Why specialist advice is essential for young buy-to-let investors

Social media-fuelled interest is bringing under-30s into the sector early, but lending rules and stress tests often demand tailored guidance

Why specialist advice is essential for young buy-to-let investors

Specialist mortgage advice is becoming essential for young buy-to-let investors, as more under-30 professionals enter the market with ambitious plans shaped by social media and a limited understanding of how buy-to-let lending is assessed.

A growing number of young professionals are approaching property investment earlier, attracted by tangible assets and recurring income, and treating buy-to-let as part of a long-term wealth strategy.

Robbie Corbett (pictured top), director at specialist property finance brokerage Omni Funding, pointed out that online content can create unrealistic expectations while glossing over the practical detail that determines whether a case is fundable.

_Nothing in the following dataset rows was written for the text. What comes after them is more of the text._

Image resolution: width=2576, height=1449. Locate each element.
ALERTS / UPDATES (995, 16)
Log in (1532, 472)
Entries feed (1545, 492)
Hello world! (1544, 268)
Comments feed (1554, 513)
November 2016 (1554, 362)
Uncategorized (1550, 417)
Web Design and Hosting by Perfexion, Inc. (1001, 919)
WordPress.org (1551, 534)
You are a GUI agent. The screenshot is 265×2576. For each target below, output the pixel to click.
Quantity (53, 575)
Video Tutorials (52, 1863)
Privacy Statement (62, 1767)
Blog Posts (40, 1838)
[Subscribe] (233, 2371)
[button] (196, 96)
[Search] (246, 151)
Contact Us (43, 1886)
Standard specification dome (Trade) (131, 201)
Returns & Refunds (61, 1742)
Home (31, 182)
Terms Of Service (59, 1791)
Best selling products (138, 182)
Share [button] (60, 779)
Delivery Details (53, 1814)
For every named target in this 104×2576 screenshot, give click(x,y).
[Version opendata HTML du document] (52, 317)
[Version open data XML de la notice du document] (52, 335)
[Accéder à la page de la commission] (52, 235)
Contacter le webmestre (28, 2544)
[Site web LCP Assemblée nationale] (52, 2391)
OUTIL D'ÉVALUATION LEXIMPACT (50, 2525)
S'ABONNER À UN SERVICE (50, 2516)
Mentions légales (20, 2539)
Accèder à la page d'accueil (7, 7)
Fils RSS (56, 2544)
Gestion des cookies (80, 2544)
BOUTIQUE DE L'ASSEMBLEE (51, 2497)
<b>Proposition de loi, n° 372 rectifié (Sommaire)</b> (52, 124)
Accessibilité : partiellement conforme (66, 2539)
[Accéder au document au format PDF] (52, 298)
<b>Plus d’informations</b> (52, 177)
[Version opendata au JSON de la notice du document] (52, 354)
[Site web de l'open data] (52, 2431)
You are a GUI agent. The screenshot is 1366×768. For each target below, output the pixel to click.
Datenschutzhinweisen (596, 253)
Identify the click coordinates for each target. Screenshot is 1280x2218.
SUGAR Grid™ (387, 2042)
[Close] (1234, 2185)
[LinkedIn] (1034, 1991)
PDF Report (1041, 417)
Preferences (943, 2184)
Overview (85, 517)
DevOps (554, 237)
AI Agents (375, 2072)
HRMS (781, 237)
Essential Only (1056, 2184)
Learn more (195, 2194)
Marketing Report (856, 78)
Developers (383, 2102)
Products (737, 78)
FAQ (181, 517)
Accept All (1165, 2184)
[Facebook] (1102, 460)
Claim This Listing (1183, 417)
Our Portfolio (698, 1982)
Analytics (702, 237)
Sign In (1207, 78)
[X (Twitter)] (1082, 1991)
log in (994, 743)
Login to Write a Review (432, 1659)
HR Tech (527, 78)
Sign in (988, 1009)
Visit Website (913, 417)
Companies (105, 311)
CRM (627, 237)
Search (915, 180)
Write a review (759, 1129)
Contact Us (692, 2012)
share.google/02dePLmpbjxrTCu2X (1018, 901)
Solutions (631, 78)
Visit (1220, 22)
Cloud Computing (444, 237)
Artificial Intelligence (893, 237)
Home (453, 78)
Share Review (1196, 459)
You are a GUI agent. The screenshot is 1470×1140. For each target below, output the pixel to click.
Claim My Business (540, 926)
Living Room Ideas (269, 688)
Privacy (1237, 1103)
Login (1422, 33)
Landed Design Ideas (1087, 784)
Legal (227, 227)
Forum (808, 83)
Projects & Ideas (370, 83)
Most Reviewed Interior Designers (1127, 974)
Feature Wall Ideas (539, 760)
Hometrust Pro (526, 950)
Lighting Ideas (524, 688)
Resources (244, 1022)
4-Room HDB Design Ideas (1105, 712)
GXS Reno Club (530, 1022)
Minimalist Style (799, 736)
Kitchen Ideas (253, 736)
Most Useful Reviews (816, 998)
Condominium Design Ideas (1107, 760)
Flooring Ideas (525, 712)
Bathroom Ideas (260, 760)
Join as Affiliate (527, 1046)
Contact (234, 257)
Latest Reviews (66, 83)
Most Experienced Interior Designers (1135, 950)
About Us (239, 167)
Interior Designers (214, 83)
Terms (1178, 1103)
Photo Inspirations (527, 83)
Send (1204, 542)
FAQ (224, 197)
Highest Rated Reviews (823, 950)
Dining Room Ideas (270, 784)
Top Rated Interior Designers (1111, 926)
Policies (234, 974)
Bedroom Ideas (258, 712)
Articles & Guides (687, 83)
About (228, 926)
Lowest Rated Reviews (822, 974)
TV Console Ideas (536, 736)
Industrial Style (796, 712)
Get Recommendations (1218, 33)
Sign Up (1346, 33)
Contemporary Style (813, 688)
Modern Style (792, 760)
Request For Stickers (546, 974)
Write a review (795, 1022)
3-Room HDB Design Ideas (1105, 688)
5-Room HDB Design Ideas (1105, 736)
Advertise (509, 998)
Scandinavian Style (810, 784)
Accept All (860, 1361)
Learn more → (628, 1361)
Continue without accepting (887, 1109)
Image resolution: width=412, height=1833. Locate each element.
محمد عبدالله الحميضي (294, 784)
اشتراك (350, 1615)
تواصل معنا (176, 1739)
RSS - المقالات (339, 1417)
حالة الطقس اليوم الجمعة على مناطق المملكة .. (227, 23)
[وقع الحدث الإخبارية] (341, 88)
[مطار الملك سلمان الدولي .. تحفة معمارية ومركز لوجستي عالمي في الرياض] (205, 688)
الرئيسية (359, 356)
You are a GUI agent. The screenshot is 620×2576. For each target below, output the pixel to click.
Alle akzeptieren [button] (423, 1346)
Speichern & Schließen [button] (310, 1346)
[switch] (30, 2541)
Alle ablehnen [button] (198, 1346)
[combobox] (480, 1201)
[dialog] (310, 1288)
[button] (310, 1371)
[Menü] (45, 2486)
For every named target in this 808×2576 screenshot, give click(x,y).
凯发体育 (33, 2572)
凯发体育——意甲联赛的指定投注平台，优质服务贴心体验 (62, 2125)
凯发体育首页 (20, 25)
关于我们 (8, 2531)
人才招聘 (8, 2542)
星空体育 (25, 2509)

“You’d be forgiven for thinking you are “falling behind” when social media acts as a conveyor belt of Swiss watches, Italian cars and 5 star holidays, all from the proceeds of property and entrepreneurship,” Corbett said.

“But buy-to-let is not simply a residential mortgage with tenants attached. It is a commercially assessed, tax-sensitive and increasingly scrutinised form of borrowing.”

Corbett added that younger prospective clients often arrive with misconceptions about buy-to-let borrowing. “I thought I could get a mortgage with a 5% deposit,” he said, describing the most common misconception he hears. “Can’t I just use a mortgage from a comparison site?”

The finance broker explained that buy-to-let borrowing “typically require a larger deposit, in the region of 20-25%”, and that comparison sites do not reflect an applicant’s individual circumstances or lender criteria. The wider cost structure can also be overlooked, with fees for applications, valuations and legal work affecting the total cost and projected yield.

For young investors, lender assessment can quickly move beyond the headline rate. Corbett pointed to the importance of understanding interest coverage ratios, stress rates and rental calculations, and the role of alternative short-term funding such as bridging finance where a strategy needs flexibility. He also noted that lender appetite varies for specialist cases, including loans below £75,000, properties above commercial premises and non-standard construction.

“An experienced broker should not only understand how stress rates, rental calculations and lender appetite work,” Corbett said. “They should be able to convey this to clients in a manner that they can learn as their portfolio grows.”

He stressed that while buy-to-let remains a powerful vehicle for wealth creation, enthusiasm alone is not a strategy.

“By engaging with specialist finance brokers early, young investors can move beyond aspiration and build sustainable, professionally structured property portfolios with confidence,” Corbett said.